ハンガリー日記

/2026-06-23

保存の知恵が生んだ名物、ドボシュトルタ

ブダペストのカフェでケースを覗くと、必ず目に入るケーキがある。「ドボシュトルタ」。薄いスポンジとチョコレートクリームを何層にも重ね、表面はパリッとしたキャラメルで覆われた、ひと目で分かる存在感のあるケーキだ。実はこのケーキ、冷蔵庫のない時代に「どうすればケーキを長持ちさせられるか」という課題に挑んだ菓子職人の工夫から生まれたものだった。

菓子職人ドボシュ・ヨージェフの挑戦

1884年、ブダペストの菓子職人ドボシュ・ヨージェフは、フランス旅行で出会ったバタークリームをヒントに、当時のハンガリーではまだ目新しかったチョコレートバタークリームを使ったケーキを考案した。それまでのケーキは生クリームやカスタードクリームを使うのが主流で、気温が高い季節はすぐに傷んでしまうのが悩みだった。ドボシュは薄いスポンジとチョコレートクリームを何層にも重ね、仕上げにパリパリのキャラメルでふたをすることで、見た目の華やかさと保存性を両立させたという。

皇帝も口にした一切れ

このケーキは1885年、ブダペストで開かれた博覧会で披露され、フランツ・ヨーゼフ1世と皇后エリザベートも試食したと伝えられている。木箱に詰めて遠方まで運べる保存性の高さも評判となり、ドボシュトルタはヨーロッパ各地に知られるようになった。

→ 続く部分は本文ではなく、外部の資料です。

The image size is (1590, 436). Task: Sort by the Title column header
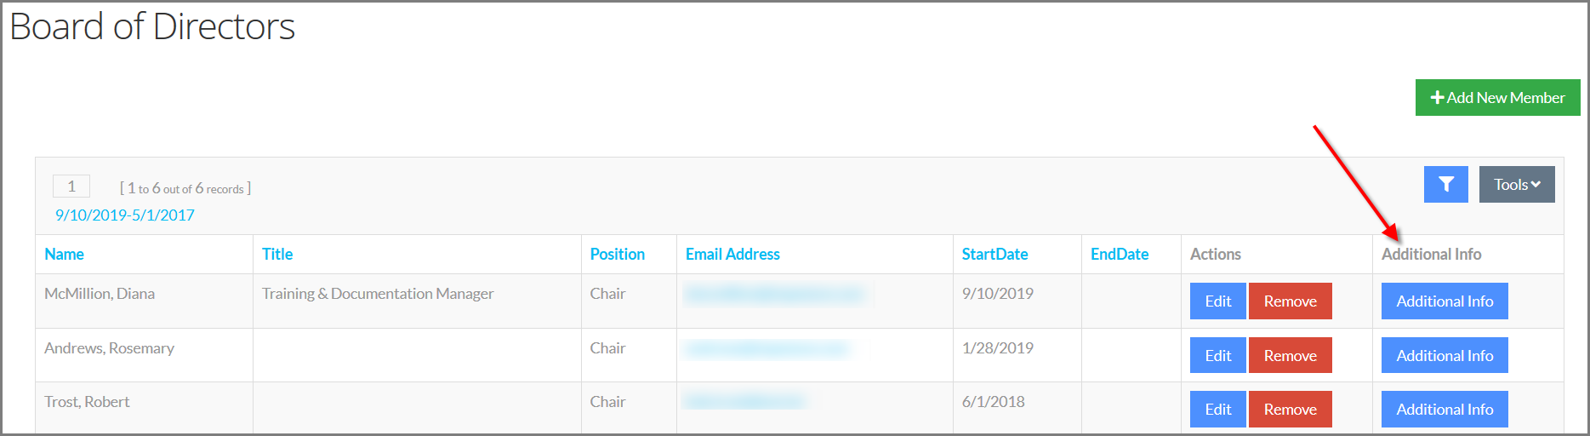277,254
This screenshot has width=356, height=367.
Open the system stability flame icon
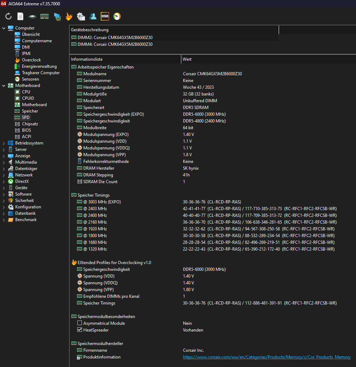point(69,16)
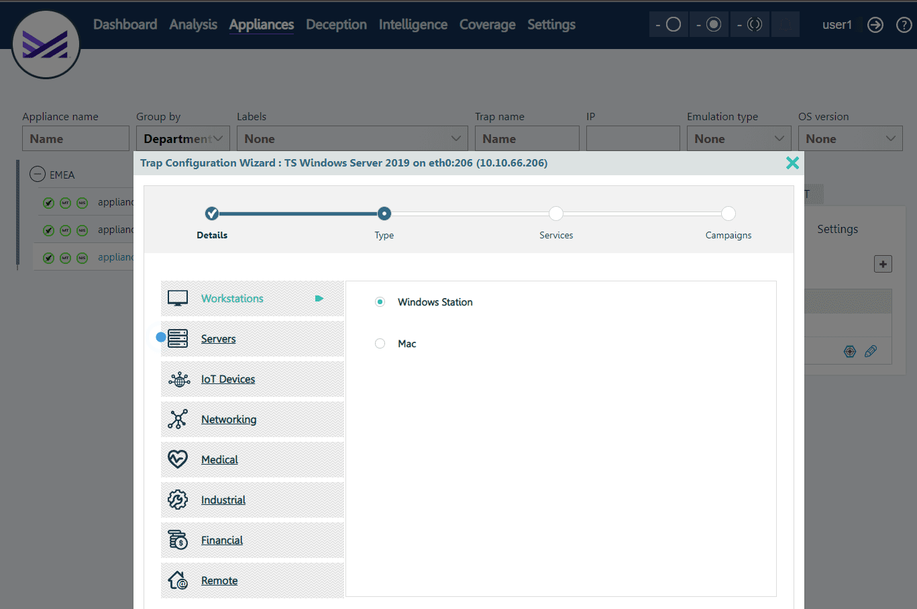Screen dimensions: 917x609
Task: Click the IoT Devices globe icon
Action: tap(178, 379)
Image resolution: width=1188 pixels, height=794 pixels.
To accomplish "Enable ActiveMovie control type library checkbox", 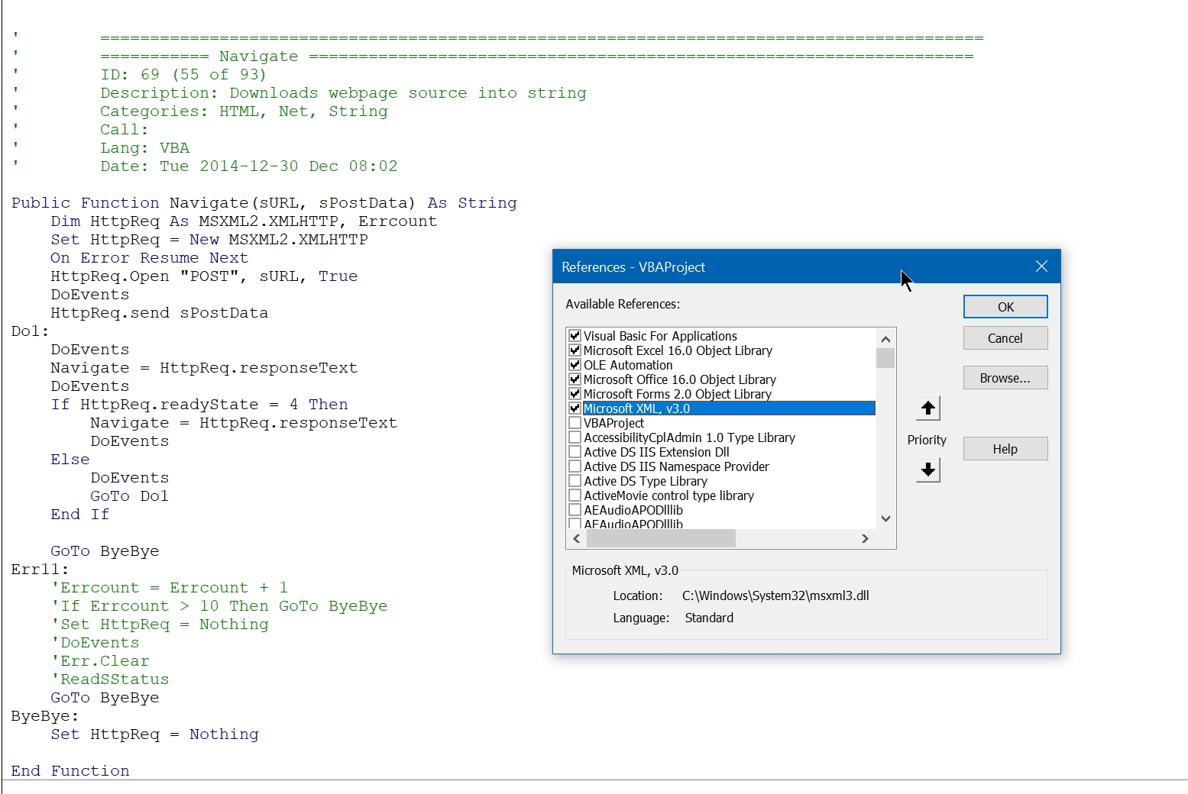I will point(575,495).
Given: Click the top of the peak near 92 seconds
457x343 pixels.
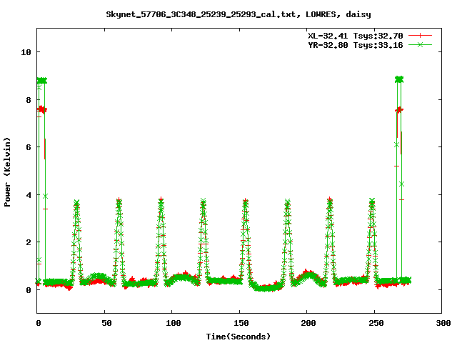Looking at the screenshot, I should tap(161, 201).
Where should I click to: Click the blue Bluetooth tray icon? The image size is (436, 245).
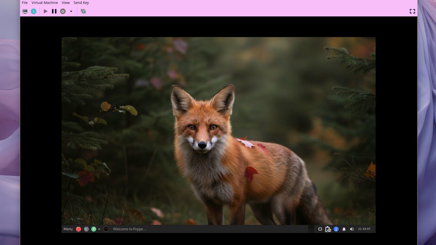[336, 229]
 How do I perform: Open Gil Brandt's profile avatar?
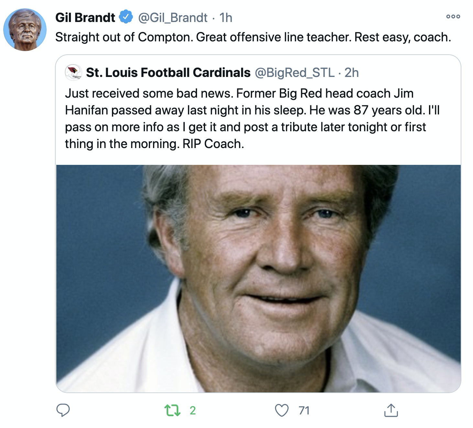click(x=25, y=30)
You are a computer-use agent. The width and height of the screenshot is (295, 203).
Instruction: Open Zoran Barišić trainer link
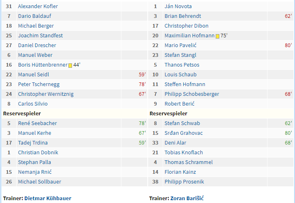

当時のケーキは輸送や日持ちが難しいものが多かったので、この丈夫さは画期的だったらしい。さらにドボシュは引退にあたって自らのレシピを菓子職人の組合に託したそうで、おかげで今でもハンガリーのあちこちのケーキ屋でこの一切れに出会うことができる。

店ごとに違う「正解」

仕上げのキャラメルは固まりきる直前にくし形に切り分けられ、一切れごとにパリッとした飾りとして添えられる。スポンジの層の数は店によって五層、六層、あるいはそれ以上とまちまちで、決まった「正解」はないらしい。むしろその違いを食べ比べるのも、ブダペストのカフェ巡りの楽しみのひとつだと思う。

もしハンガリーのカフェに立ち寄る機会があれば、コーヒーと一緒にドボシュトルタを頼んでみてほしい。一切れの中に、保存への工夫と、職人が惜しみなく分け与えたレシピの歴史が詰まっている。